SELECTED EXTRACT:
####################

Question

Find the $$x$$ -values (if any) at which $$f$$ is not continuous. Which of the discontinuities are removable?$$f(x)=\left\{\begin{array}{ll} \csc \frac{\pi x}{6}, & |x-3| \leq 2 \\ 2, & |x-3|>2 \end{array}\right.$$

Answer

**step1 Analyze the piecewise function definition**

First, we need to understand the conditions for each piece of the function. The function is defined based on the inequality $$|x-3| \leq 2$$ and its complement $$|x-3|>2$$. We will convert these inequalities into standard interval notation.

$$|x-3| \leq 2 \implies -2 \leq x-3 \leq 2$$

Adding 3 to all parts of the inequality gives:

$$1 \leq x \leq 5$$

So, for the interval $$[1, 5]$$, the function is defined as $$f(x) = \csc \frac{\pi x}{6}$$.

Next, let's analyze the second condition:

$$|x-3| > 2 \implies x-3 > 2 \text{ or } x-3 < -2$$

Solving these two inequalities separately:

$$x > 5 \text{ or } x < 1$$

So, for the intervals $$(-\infty, 1)$$ and $$(5, \infty)$$, the function is defined as $$f(x) = 2$$.

We can rewrite the function as:

$$f(x)=\left\{\begin{array}{ll} 2, & x < 1 \\ \csc \frac{\pi x}{6}, & 1 \leq x \leq 5 \\ 2, & x > 5 \end{array}\right.$$

**step2 Check continuity within each interval**

We need to check the continuity of the function within each defined interval:

1. For $$x < 1$$: $$f(x) = 2$$. This is a constant function, which is continuous for all values of $$x$$ in this interval.

2. For $$x > 5$$: $$f(x) = 2$$. This is also a constant function, which is continuous for all values of $$x$$ in this interval.

3. For $$1 < x < 5$$: $$f(x) = \csc \frac{\pi x}{6}$$. Recall that $$\csc \theta = \frac{1}{\sin \theta}$$. This function is continuous as long as its denominator, $$\sin \frac{\pi x}{6}$$, is not equal to zero. The sine function is zero when its argument is an integer multiple of $$\pi$$.

$$\frac{\pi x}{6} = n\pi, \quad \text{for some integer } n$$

Solving for $$x$$:

$$x = 6n$$

We need to check if any of these values of $$x$$ fall within the interval $$(1, 5)$$.
If $$n=0$$, $$x=0$$. This is not in $$(1, 5)$$.
If $$n=1$$, $$x=6$$. This is not in $$(1, 5)$$.
For any other integer value of $$n$$, $$6n$$ will not be in the interval $$(1, 5)$$.
Therefore, $$\sin \frac{\pi x}{6} \neq 0$$ for all $$x \in (1, 5)$$. This means $$f(x) = \csc \frac{\pi x}{6}$$ is continuous for all $$x \in (1, 5)$$.

####################

DATASET CONTENT:
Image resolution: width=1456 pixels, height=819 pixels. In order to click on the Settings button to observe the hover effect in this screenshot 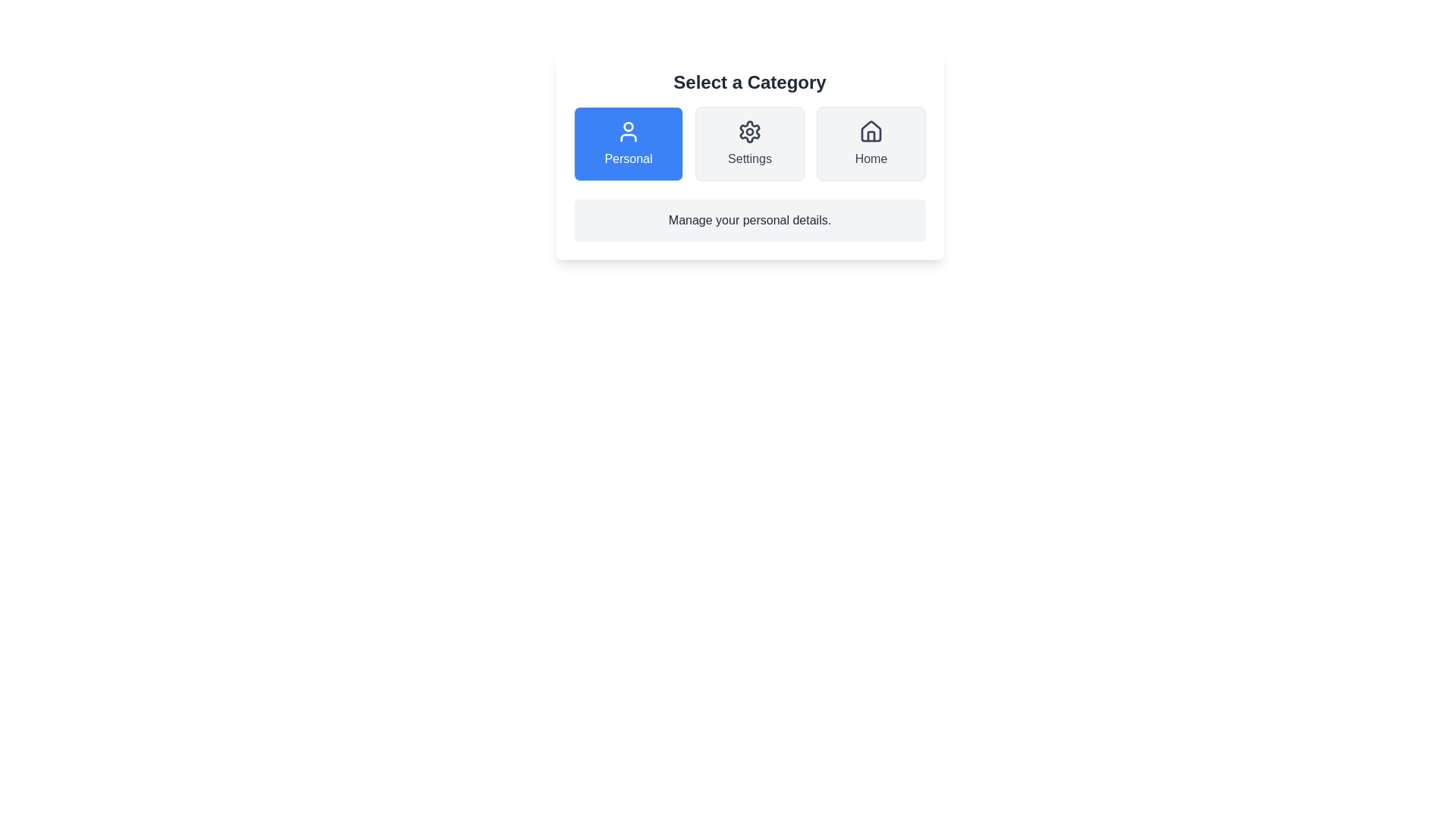, I will do `click(749, 143)`.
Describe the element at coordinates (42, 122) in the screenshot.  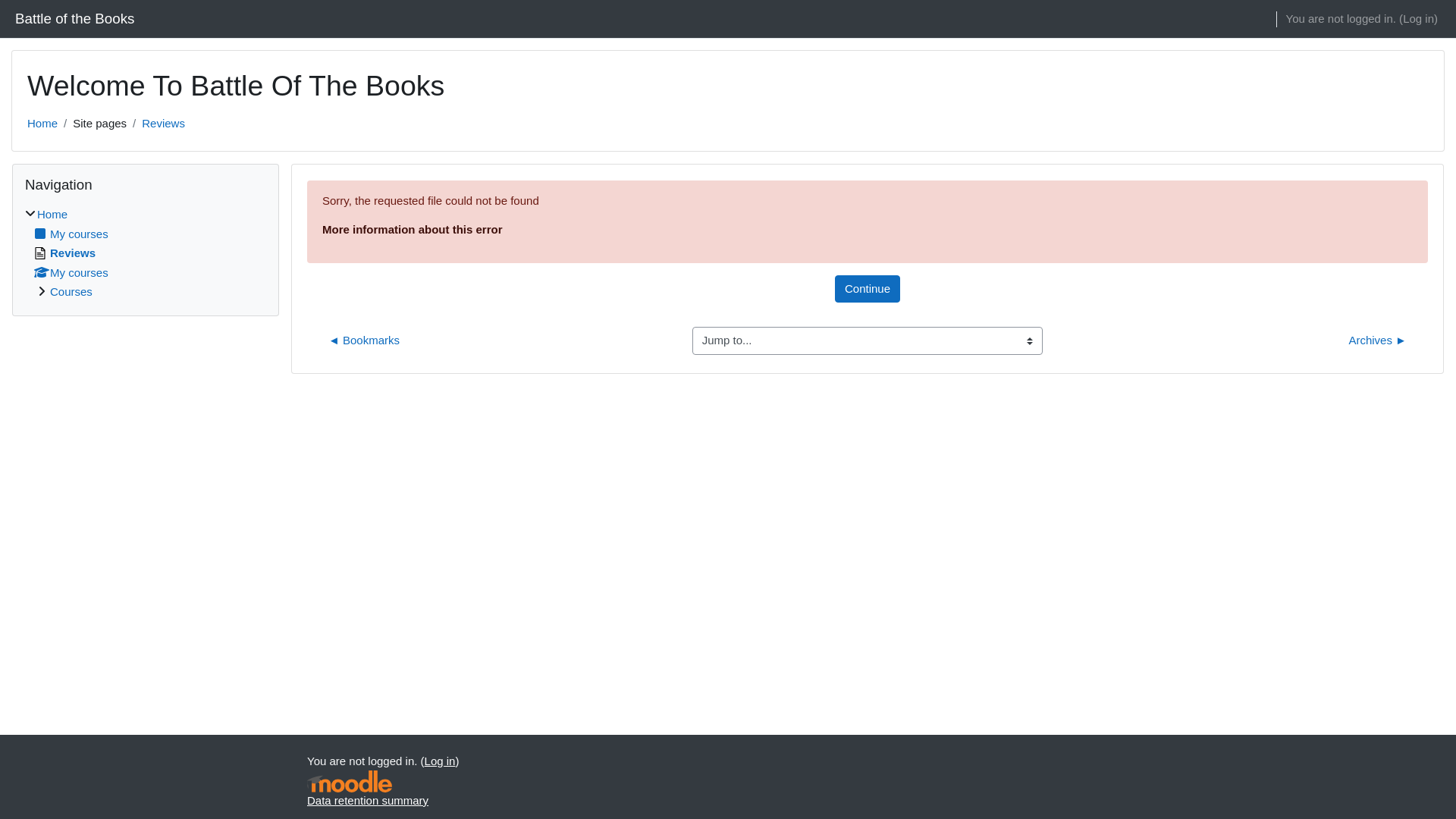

####################

TASKS TO CARRY OUT:
(a) In the worked solution, on what interval is f(x) defined as csc(πx/6)?
(b) Say whether each statement agrees with the worked solution, and quote the words that decide it: (i) the absolute-value conditions are turned into standard interval notation; (ii) csc(πx/6) is continuous on (1, 5) no matter what its denominator is; (iii) for x > 5 the function is a constant function.

OUTPUTS:
(a) On the interval [1, 5], that is, 1 ≤ x ≤ 5.

(b)
(i) Yes: "We will convert these inequalities into standard interval notation."
(ii) No: "This function is continuous as long as its denominator"
(iii) Yes: "This is also a constant function"